### ASSIGNMENT
Copy out the entries that follow, exactly as written.

### DATA TO EXAMINE
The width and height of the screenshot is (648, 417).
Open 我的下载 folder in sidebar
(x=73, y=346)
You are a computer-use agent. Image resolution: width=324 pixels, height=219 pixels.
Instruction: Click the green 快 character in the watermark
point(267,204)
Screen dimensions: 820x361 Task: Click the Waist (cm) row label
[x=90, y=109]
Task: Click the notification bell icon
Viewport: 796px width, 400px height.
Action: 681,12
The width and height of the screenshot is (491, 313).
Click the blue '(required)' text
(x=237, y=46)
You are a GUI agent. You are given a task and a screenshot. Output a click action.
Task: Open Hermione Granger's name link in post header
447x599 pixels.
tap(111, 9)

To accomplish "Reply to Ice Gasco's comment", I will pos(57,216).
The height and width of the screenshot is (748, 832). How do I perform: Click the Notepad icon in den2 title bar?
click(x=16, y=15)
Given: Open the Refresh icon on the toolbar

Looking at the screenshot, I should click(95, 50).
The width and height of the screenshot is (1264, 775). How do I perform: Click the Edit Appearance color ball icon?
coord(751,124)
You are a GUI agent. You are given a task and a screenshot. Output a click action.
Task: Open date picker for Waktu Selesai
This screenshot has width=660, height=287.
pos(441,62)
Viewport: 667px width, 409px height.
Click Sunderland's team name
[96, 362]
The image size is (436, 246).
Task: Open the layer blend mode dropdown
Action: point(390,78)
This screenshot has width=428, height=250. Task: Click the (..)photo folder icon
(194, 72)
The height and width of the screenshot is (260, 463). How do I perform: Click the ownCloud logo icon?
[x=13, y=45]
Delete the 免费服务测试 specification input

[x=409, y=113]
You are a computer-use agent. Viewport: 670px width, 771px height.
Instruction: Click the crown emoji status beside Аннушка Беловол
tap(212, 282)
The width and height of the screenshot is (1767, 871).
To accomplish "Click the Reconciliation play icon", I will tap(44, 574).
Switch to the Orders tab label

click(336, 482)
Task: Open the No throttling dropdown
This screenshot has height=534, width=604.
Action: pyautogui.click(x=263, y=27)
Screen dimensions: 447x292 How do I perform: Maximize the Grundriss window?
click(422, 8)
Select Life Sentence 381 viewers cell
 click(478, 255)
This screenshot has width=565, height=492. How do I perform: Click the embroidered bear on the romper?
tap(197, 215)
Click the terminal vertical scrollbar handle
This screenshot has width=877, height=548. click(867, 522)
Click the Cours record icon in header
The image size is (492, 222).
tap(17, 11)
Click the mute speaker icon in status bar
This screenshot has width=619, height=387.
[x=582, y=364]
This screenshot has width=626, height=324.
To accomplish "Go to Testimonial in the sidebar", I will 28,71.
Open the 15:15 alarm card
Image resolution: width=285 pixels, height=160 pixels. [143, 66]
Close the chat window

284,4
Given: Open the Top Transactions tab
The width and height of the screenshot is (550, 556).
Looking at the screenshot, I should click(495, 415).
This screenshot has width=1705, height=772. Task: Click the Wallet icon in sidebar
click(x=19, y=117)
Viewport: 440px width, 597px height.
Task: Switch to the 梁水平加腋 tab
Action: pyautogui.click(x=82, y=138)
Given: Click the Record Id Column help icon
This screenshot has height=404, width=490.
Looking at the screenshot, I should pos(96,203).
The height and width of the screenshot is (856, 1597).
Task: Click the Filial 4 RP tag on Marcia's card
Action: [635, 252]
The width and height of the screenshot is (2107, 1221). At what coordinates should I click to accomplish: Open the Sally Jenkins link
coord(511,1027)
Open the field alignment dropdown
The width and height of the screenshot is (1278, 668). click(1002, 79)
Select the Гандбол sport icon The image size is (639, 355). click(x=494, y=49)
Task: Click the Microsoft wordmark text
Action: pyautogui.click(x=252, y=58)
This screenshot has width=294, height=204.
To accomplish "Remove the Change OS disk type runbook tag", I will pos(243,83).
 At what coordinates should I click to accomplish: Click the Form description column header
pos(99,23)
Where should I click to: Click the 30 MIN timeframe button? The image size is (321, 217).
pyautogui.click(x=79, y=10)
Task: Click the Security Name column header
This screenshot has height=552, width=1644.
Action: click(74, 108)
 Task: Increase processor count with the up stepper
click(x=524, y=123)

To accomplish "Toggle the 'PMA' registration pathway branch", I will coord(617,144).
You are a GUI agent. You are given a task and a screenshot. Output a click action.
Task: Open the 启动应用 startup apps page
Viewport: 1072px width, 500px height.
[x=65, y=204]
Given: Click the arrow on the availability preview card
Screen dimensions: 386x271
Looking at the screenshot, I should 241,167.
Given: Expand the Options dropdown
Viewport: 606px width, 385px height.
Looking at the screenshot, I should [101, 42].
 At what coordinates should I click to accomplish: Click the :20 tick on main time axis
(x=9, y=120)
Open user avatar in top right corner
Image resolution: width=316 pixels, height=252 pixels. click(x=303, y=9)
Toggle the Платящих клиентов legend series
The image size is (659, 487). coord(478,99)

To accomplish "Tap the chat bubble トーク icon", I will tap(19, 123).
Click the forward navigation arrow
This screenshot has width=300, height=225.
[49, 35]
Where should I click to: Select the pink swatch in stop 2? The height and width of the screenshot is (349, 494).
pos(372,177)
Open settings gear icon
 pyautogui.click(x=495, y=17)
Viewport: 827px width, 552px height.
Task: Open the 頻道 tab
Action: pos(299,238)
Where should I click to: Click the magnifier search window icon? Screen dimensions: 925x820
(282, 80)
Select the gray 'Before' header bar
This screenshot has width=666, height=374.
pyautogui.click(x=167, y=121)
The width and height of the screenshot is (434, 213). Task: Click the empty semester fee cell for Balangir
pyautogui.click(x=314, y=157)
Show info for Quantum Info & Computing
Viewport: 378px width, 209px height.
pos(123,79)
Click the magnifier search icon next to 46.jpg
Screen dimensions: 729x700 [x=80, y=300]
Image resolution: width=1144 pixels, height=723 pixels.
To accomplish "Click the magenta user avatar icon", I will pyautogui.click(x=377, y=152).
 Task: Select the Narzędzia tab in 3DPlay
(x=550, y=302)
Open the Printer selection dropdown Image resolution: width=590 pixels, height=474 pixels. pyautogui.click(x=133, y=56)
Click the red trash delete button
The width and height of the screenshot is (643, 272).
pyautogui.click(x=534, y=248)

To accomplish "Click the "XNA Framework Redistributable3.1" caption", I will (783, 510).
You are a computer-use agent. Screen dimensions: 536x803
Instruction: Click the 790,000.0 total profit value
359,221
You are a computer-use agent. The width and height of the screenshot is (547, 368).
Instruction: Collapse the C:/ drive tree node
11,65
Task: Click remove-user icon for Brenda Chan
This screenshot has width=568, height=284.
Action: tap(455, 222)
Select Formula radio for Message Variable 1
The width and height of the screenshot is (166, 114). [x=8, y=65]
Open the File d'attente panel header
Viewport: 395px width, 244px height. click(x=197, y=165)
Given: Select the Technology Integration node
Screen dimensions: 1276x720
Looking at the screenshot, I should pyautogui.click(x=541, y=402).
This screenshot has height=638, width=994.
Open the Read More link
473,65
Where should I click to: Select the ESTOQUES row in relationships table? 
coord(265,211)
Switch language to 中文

### ANSWER BOX
The width and height of the screenshot is (648, 417).
Open 我的下载 folder in sidebar
(x=73, y=346)
You are a computer-use agent. Image resolution: width=324 pixels, height=219 pixels.
Instruction: Click the green 快 character in the watermark
point(267,204)
Screen dimensions: 820x361 Task: Click the Waist (cm) row label
[x=90, y=109]
Task: Click the notification bell icon
Viewport: 796px width, 400px height.
Action: 681,12
The width and height of the screenshot is (491, 313).
Click the blue '(required)' text
(x=237, y=46)
You are a GUI agent. You are given a task and a screenshot. Output a click action.
Task: Open Hermione Granger's name link in post header
447x599 pixels.
tap(111, 9)

To accomplish "Reply to Ice Gasco's comment", I will pos(57,216).
The height and width of the screenshot is (748, 832). How do I perform: Click the Notepad icon in den2 title bar?
click(x=16, y=15)
Given: Open the Refresh icon on the toolbar

Looking at the screenshot, I should click(95, 50).
The width and height of the screenshot is (1264, 775). How do I perform: Click the Edit Appearance color ball icon?
coord(751,124)
You are a GUI agent. You are given a task and a screenshot. Output a click action.
Task: Open date picker for Waktu Selesai
This screenshot has width=660, height=287.
pos(441,62)
Viewport: 667px width, 409px height.
Click Sunderland's team name
[96, 362]
The image size is (436, 246).
Task: Open the layer blend mode dropdown
Action: point(390,78)
This screenshot has width=428, height=250. Task: Click the (..)photo folder icon
(194, 72)
The height and width of the screenshot is (260, 463). How do I perform: Click the ownCloud logo icon?
[x=13, y=45]
Delete the 免费服务测试 specification input

[x=409, y=113]
You are a computer-use agent. Viewport: 670px width, 771px height.
Instruction: Click the crown emoji status beside Аннушка Беловол
tap(212, 282)
The width and height of the screenshot is (1767, 871).
To accomplish "Click the Reconciliation play icon", I will tap(44, 574).
Switch to the Orders tab label

click(336, 482)
Task: Open the No throttling dropdown
This screenshot has height=534, width=604.
Action: pyautogui.click(x=263, y=27)
Screen dimensions: 447x292 How do I perform: Maximize the Grundriss window?
click(422, 8)
Select Life Sentence 381 viewers cell
 click(478, 255)
This screenshot has width=565, height=492. How do I perform: Click the embroidered bear on the romper?
tap(197, 215)
Click the terminal vertical scrollbar handle
This screenshot has width=877, height=548. click(867, 522)
Click the Cours record icon in header
The image size is (492, 222).
tap(17, 11)
Click the mute speaker icon in status bar
This screenshot has width=619, height=387.
[x=582, y=364]
This screenshot has width=626, height=324.
To accomplish "Go to Testimonial in the sidebar", I will 28,71.
Open the 15:15 alarm card
Image resolution: width=285 pixels, height=160 pixels. [143, 66]
Close the chat window

284,4
Given: Open the Top Transactions tab
The width and height of the screenshot is (550, 556).
Looking at the screenshot, I should click(495, 415).
This screenshot has width=1705, height=772. Task: Click the Wallet icon in sidebar
click(x=19, y=117)
Viewport: 440px width, 597px height.
Task: Switch to the 梁水平加腋 tab
Action: pyautogui.click(x=82, y=138)
Given: Click the Record Id Column help icon
This screenshot has height=404, width=490.
Looking at the screenshot, I should pos(96,203).
The height and width of the screenshot is (856, 1597).
Task: Click the Filial 4 RP tag on Marcia's card
Action: [635, 252]
The width and height of the screenshot is (2107, 1221). At what coordinates should I click to accomplish: Open the Sally Jenkins link
coord(511,1027)
Open the field alignment dropdown
The width and height of the screenshot is (1278, 668). click(1002, 79)
Select the Гандбол sport icon The image size is (639, 355). click(x=494, y=49)
Task: Click the Microsoft wordmark text
Action: pyautogui.click(x=252, y=58)
This screenshot has width=294, height=204.
To accomplish "Remove the Change OS disk type runbook tag", I will pos(243,83).
 At what coordinates should I click to accomplish: Click the Form description column header
pos(99,23)
Where should I click to: Click the 30 MIN timeframe button? The image size is (321, 217).
pyautogui.click(x=79, y=10)
Task: Click the Security Name column header
This screenshot has height=552, width=1644.
Action: click(74, 108)
 Task: Increase processor count with the up stepper
click(x=524, y=123)

To accomplish "Toggle the 'PMA' registration pathway branch", I will coord(617,144).
You are a GUI agent. You are given a task and a screenshot. Output a click action.
Task: Open the 启动应用 startup apps page
Viewport: 1072px width, 500px height.
[x=65, y=204]
Given: Click the arrow on the availability preview card
Screen dimensions: 386x271
Looking at the screenshot, I should 241,167.
Given: Expand the Options dropdown
Viewport: 606px width, 385px height.
Looking at the screenshot, I should [101, 42].
 At what coordinates should I click to accomplish: Click the :20 tick on main time axis
(x=9, y=120)
Open user avatar in top right corner
Image resolution: width=316 pixels, height=252 pixels. click(x=303, y=9)
Toggle the Платящих клиентов legend series
The image size is (659, 487). coord(478,99)

To accomplish "Tap the chat bubble トーク icon", I will tap(19, 123).
Click the forward navigation arrow
This screenshot has width=300, height=225.
[49, 35]
Where should I click to: Select the pink swatch in stop 2? The height and width of the screenshot is (349, 494).
pos(372,177)
Open settings gear icon
 pyautogui.click(x=495, y=17)
Viewport: 827px width, 552px height.
Task: Open the 頻道 tab
Action: pos(299,238)
Where should I click to: Click the magnifier search window icon? Screen dimensions: 925x820
(282, 80)
Select the gray 'Before' header bar
This screenshot has width=666, height=374.
pyautogui.click(x=167, y=121)
The width and height of the screenshot is (434, 213). Task: Click the empty semester fee cell for Balangir
pyautogui.click(x=314, y=157)
Show info for Quantum Info & Computing
Viewport: 378px width, 209px height.
pos(123,79)
Click the magnifier search icon next to 46.jpg
Screen dimensions: 729x700 [x=80, y=300]
Image resolution: width=1144 pixels, height=723 pixels.
To accomplish "Click the magenta user avatar icon", I will pyautogui.click(x=377, y=152).
 Task: Select the Narzędzia tab in 3DPlay
(x=550, y=302)
Open the Printer selection dropdown Image resolution: width=590 pixels, height=474 pixels. pyautogui.click(x=133, y=56)
Click the red trash delete button
The width and height of the screenshot is (643, 272).
pyautogui.click(x=534, y=248)

To accomplish "Click the "XNA Framework Redistributable3.1" caption", I will (783, 510).
You are a computer-use agent. Screen dimensions: 536x803
Instruction: Click the 790,000.0 total profit value
359,221
You are a computer-use agent. The width and height of the screenshot is (547, 368).
Instruction: Collapse the C:/ drive tree node
11,65
Task: Click remove-user icon for Brenda Chan
This screenshot has width=568, height=284.
Action: tap(455, 222)
Select Formula radio for Message Variable 1
The width and height of the screenshot is (166, 114). [x=8, y=65]
Open the File d'attente panel header
Viewport: 395px width, 244px height. click(x=197, y=165)
Given: Select the Technology Integration node
Screen dimensions: 1276x720
Looking at the screenshot, I should pyautogui.click(x=541, y=402).
This screenshot has height=638, width=994.
Open the Read More link
473,65
Where should I click to: Select the ESTOQUES row in relationships table? 
coord(265,211)
Switch language to 中文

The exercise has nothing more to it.